== Task goal ==
There is material below. Print exactly the lines starting at the line with "Task: Click the gr004 folder icon" and ending at the line with "View the Bottom", ends included, and no others.
*** Block opens ***
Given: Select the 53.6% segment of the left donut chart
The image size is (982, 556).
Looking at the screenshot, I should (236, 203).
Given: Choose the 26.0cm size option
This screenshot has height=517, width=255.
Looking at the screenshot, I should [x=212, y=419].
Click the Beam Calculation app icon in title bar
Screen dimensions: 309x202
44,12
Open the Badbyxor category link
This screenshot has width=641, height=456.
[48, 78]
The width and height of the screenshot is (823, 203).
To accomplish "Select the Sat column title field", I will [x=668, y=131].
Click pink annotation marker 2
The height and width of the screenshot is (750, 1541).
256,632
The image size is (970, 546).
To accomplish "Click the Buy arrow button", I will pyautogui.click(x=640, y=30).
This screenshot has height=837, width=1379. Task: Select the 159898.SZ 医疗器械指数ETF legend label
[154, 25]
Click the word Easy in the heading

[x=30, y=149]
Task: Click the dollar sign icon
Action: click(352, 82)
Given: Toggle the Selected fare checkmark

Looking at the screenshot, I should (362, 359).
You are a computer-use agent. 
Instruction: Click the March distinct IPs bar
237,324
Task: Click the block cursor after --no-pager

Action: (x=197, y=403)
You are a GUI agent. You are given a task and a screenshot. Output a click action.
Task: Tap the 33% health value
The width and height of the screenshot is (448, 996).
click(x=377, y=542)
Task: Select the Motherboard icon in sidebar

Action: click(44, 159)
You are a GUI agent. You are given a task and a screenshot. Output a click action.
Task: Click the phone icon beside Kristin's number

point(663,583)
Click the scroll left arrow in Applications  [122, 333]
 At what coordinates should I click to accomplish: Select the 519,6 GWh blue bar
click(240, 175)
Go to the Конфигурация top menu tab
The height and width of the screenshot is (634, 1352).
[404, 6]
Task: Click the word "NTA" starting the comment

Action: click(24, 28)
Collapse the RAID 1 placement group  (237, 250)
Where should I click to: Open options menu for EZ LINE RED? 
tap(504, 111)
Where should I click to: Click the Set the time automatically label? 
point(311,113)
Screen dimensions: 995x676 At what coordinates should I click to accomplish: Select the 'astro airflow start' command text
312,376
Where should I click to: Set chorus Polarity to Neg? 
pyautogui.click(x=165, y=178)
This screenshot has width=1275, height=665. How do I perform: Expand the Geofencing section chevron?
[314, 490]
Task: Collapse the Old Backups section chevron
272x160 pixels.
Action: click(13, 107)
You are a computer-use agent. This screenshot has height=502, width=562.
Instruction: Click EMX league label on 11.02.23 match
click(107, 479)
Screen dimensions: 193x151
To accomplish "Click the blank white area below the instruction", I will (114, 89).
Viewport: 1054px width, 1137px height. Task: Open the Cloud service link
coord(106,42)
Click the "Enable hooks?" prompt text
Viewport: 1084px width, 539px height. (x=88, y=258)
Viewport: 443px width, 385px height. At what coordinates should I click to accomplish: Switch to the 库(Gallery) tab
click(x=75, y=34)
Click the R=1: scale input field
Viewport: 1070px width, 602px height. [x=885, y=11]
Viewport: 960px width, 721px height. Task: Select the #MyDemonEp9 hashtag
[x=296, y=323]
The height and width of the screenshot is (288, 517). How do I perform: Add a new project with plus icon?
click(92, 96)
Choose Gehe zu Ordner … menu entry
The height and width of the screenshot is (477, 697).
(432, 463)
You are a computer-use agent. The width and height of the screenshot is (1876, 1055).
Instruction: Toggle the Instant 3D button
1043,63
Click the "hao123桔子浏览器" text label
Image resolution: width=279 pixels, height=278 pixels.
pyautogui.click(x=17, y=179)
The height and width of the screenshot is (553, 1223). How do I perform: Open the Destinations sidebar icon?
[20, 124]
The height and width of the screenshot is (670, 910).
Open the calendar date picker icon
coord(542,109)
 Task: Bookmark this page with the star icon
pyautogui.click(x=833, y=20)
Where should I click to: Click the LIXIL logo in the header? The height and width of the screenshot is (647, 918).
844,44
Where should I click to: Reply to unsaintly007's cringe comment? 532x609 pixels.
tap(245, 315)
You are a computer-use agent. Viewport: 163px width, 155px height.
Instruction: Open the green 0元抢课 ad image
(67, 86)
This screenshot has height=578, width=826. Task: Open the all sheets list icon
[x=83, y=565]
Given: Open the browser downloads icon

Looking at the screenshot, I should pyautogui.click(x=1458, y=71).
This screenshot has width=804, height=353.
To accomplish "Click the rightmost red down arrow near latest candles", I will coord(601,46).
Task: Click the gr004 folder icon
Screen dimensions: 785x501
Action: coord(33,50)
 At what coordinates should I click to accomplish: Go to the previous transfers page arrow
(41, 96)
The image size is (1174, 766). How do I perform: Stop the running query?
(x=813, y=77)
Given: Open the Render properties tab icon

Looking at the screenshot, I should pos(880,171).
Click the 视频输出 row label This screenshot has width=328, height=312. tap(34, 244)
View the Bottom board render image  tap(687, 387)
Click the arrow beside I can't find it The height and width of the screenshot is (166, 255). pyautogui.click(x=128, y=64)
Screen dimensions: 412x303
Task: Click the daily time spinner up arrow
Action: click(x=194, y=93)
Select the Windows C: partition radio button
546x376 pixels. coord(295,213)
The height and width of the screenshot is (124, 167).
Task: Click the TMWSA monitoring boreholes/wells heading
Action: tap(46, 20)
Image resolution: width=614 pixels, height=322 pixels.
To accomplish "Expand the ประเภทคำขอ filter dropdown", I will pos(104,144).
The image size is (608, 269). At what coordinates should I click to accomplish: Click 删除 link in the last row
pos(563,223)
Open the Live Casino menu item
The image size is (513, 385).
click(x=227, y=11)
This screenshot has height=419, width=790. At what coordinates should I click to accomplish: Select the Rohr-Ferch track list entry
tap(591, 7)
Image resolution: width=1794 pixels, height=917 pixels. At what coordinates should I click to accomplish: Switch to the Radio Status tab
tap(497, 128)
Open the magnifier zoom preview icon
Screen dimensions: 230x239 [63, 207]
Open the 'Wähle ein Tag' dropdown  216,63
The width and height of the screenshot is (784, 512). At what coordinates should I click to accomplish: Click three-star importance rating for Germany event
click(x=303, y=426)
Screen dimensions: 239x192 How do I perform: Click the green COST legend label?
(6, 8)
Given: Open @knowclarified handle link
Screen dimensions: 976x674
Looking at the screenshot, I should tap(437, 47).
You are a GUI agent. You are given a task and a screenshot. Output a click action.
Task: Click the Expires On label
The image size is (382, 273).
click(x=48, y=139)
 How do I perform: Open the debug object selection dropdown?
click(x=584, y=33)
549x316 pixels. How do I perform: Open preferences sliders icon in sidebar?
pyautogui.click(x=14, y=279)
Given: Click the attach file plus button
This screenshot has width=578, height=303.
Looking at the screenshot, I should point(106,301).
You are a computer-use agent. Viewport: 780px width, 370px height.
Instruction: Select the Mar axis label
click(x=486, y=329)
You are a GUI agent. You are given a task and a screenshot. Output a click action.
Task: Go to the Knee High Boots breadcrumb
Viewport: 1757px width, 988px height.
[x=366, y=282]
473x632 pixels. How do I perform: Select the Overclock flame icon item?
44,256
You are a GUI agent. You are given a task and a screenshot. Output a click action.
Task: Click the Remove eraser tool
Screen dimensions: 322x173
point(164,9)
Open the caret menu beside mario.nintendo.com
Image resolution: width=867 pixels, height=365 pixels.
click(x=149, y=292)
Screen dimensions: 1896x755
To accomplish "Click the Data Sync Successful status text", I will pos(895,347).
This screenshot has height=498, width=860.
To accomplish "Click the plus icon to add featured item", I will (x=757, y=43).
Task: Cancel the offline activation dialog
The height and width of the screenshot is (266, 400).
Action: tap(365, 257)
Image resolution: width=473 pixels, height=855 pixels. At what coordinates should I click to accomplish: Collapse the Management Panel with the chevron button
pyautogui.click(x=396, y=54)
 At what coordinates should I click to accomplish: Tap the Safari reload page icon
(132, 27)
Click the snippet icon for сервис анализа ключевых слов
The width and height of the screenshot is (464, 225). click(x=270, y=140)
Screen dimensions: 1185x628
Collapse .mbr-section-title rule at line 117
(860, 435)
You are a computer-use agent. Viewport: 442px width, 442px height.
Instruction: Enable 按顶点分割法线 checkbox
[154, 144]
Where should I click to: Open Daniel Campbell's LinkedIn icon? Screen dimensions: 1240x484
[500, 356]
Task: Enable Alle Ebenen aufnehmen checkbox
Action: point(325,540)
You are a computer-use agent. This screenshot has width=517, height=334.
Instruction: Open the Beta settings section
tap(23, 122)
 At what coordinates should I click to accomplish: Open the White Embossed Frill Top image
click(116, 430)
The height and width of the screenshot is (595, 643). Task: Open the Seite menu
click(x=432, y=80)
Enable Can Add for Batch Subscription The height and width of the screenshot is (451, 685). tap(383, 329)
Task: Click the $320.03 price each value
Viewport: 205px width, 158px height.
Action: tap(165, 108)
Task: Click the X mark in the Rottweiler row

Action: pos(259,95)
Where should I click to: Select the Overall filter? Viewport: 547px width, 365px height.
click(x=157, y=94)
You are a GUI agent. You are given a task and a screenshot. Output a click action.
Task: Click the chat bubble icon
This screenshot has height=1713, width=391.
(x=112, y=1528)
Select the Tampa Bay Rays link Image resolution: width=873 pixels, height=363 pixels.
*** Block closes ***
== Answer ==
Task: Click the gr004 folder icon
Screen dimensions: 785x501
Action: coord(33,50)
 At what coordinates should I click to accomplish: Go to the previous transfers page arrow
(41, 96)
The image size is (1174, 766). How do I perform: Stop the running query?
(x=813, y=77)
Given: Open the Render properties tab icon

Looking at the screenshot, I should pos(880,171).
Click the 视频输出 row label This screenshot has width=328, height=312. tap(34, 244)
View the Bottom board render image  tap(687, 387)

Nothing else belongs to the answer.